Magazine Article | February 2, 2015

Companies To Watch: Tetra Discovery Partners

Source: Life Science Leader

By Wayne Koberstein, Executive Editor, Life Science Leader
Follow Me On Twitter @WayneKoberstein

A determined young company revisits a discarded mechanism and finds a new path to broad-based therapeutics for cognition-related diseases such as Alzheimer’s.

SNAPSHOT
Tetra is developing a new class of phosphodiesterase 4 (PDE4)-inhibitor drugs to treat patients with a wide variety of “cognition-impairing” conditions. Its lead product, a PDE4D inhibitor (BPN14770), will enter Phase 1 human trials in Alzheimer’s disease this year, and two other pipeline candidates are PDE4B inhibitors in preclinical development for treating neuroinflammation and traumatic brain injury.

WHAT’S AT STAKE
Bringing a new brain-affecting drug to practice requires overcoming a lot of scientific skepticism from past failures. Tetra’s CEO Mark Gurney gathered a team of researchers to take a new look at PDE4, part of a chemical mechanism of memory in the human brain. Previous cognition-enhancing drugs designed to modulate the pathway by inhibiting PDE4 had the side effect of overwhelming nausea, which had discouraged and essentially ended further development. For Tetra’s lead compound, BPN14770, the company focused on the single subtype associated with the side effect, PDE4D, and found a potential way around the problem.

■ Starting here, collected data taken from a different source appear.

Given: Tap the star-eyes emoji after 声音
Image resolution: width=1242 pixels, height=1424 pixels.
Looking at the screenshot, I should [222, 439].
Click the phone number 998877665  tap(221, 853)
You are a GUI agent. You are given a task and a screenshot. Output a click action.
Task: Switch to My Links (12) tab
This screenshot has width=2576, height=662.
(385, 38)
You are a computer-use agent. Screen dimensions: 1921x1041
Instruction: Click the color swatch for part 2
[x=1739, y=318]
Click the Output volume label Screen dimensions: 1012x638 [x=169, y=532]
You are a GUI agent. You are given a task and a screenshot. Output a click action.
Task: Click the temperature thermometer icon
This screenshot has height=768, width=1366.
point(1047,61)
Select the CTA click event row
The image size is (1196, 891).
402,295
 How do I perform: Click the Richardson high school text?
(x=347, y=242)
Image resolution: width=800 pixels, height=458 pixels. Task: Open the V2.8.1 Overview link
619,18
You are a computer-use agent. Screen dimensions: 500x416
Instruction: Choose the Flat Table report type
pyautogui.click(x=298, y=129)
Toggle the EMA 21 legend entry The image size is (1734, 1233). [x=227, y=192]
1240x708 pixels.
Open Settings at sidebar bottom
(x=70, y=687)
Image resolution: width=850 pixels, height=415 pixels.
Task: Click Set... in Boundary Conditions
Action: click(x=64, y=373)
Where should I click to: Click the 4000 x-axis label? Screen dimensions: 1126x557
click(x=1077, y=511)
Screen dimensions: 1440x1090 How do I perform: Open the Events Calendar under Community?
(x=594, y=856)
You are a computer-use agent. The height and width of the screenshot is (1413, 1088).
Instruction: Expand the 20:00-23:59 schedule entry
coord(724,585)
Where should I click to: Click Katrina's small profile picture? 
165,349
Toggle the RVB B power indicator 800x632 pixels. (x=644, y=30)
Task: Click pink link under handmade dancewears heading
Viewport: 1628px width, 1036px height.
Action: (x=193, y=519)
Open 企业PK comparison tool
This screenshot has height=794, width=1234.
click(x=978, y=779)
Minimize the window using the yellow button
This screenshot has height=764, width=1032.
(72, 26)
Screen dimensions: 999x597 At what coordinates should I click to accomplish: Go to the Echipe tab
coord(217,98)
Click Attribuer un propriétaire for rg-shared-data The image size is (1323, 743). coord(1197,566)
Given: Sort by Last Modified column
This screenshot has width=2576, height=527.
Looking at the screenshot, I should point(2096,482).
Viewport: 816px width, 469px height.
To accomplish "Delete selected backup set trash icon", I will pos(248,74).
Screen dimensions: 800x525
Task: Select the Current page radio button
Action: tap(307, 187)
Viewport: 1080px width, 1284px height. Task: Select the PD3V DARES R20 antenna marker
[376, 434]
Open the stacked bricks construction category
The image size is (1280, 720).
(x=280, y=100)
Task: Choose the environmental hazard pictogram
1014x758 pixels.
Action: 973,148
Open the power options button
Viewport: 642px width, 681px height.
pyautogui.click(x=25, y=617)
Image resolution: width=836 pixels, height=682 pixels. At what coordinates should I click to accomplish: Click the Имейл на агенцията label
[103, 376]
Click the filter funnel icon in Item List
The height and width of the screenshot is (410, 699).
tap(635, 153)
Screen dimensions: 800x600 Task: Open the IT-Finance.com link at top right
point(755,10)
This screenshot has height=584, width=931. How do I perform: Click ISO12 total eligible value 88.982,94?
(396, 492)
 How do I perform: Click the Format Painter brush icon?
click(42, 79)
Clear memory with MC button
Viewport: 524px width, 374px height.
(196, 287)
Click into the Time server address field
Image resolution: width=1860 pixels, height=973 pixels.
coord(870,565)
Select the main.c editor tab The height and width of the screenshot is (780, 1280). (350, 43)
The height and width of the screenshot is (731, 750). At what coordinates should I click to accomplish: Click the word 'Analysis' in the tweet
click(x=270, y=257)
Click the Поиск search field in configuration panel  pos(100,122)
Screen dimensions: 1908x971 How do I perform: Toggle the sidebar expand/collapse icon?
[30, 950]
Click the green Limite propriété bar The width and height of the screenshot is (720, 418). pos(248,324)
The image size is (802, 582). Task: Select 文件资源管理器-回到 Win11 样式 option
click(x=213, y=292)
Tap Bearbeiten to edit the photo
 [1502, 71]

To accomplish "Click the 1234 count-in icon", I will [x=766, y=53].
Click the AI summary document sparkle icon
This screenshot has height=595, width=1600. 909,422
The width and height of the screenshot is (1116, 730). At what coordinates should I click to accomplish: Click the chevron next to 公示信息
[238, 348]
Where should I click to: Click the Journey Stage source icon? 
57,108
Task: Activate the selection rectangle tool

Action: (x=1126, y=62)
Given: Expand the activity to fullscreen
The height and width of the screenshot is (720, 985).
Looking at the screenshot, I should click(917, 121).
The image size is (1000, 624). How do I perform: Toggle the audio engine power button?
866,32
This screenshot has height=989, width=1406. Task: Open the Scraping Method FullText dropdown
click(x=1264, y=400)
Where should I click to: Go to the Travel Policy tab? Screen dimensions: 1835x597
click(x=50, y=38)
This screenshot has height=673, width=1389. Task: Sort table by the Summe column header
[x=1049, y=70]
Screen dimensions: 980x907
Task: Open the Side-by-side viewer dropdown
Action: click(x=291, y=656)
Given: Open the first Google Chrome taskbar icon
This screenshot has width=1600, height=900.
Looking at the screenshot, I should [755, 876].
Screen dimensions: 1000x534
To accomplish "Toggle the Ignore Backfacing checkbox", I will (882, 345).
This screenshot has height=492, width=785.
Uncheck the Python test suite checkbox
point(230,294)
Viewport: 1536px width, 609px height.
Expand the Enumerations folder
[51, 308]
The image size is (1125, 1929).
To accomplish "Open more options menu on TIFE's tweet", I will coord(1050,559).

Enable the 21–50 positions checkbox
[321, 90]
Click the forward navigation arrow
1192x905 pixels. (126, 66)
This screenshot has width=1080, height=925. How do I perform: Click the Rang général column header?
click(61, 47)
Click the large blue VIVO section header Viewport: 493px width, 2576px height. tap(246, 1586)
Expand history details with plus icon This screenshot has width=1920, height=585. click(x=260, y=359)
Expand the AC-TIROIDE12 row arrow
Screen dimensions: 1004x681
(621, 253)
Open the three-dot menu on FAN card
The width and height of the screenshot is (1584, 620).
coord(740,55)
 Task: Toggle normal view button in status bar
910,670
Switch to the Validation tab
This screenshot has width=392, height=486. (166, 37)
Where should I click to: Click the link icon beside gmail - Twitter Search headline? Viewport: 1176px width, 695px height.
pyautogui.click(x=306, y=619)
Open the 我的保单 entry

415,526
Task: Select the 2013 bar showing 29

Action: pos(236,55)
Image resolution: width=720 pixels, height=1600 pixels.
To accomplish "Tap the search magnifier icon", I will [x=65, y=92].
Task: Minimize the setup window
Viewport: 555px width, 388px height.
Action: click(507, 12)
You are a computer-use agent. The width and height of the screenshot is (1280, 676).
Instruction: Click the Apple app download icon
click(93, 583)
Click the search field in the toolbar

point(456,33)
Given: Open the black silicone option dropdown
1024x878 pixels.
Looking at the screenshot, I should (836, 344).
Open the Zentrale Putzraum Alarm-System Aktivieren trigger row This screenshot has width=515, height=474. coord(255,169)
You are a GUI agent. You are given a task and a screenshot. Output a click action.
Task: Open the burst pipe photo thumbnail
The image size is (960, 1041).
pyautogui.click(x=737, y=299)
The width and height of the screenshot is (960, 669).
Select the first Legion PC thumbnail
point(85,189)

“PDE4D exists in one of two states, an off-state in which it is partially inhibited, versus a phosphorylated, on-state in which it is fully active,” Gurney explains. “Since the drug has little effect on PDE4D in the off-state, it has very good tolerability. Our team was the first to solve the crystal structures of the PDE4 regulatory domains, the first to exploit the negative allosteric mechanism, and the first to develop PDE4 subtype-selective inhibitors based on this new knowledge.”

PDE4D affects the entire cAMP (cyclic adenosine monophosphate) signaling mechanism, giving Tetra’s approach another advantage, according to Gurney. “BPN14770 potentiates cAMP signaling while maintaining the spatial and temporal patterning of information flow through brain circuits important for memory. As BPN14770 does not address a specific neurochemical deficit or disease pathway, it will have broad cognitive benefit across multiple neurologic and psychiatric illnesses.”

Still, the company inevitably faces a steep uphill battle to overcome the lingering doubts of investors and prospective partners. It has adopted a “hybrid financing model” with substantial support from the NIH Blueprint Neurotherapeutics Network (BPN) to fund and conduct its R&D program.

“Through the BPN, Tetra received not just funding but also access to a network of industry professionals with deep knowledge of all aspects of drug discovery,” says Gurney. “This meant we did not need to go it on our own, but instead, and from the outset, had a remarkable team working toward the goal of delivering a breakthrough drug for human clinical trials.”

Gurney says he expects the company will have a commercial partner before it reaches Phase 3 trials but is prepared to go further alone if needed. “Given the important medical need and the potentially transformative value of BPN14770 to patients, their families, and their caregivers, Tetra should be able to raise financing all the way through late-stage clinical trials and market approval.” Yet, he adds that, from an early stage, Tetra has received attention from licensing groups at larger companies, as well as access to regional and national venture capital funds.

Gurney points to another special hurdle common to CNS companies: to show, in early human clinical trials, that its drug reaches the brain and engages the target. “Cutting-edge CNS programs need to deliver both a drug and an imaging agent, typically a PET ligand, to demonstrate target engagement. This doubles the complexity of the discovery phase, as PET ligands have their own set of optimization criteria which are distinct from CNS drugs.” Fortunately, he says, the company is “making rapid progress” in identifying a PET ligand it can use in early human trials of its lead product.


Vital Statistics

Employees: 9
Headquarters: Grand Rapids, MI

Finances: $17M
$15M in NIH grants
$2M convertible debt

Research Partnership Funding:
NIH Blueprint Neurotherapeutics Program, up to $12 million

Latest Updates

October 2014:
Tetra completes second seed financing.
First compound slated for human clinical trials in 2015.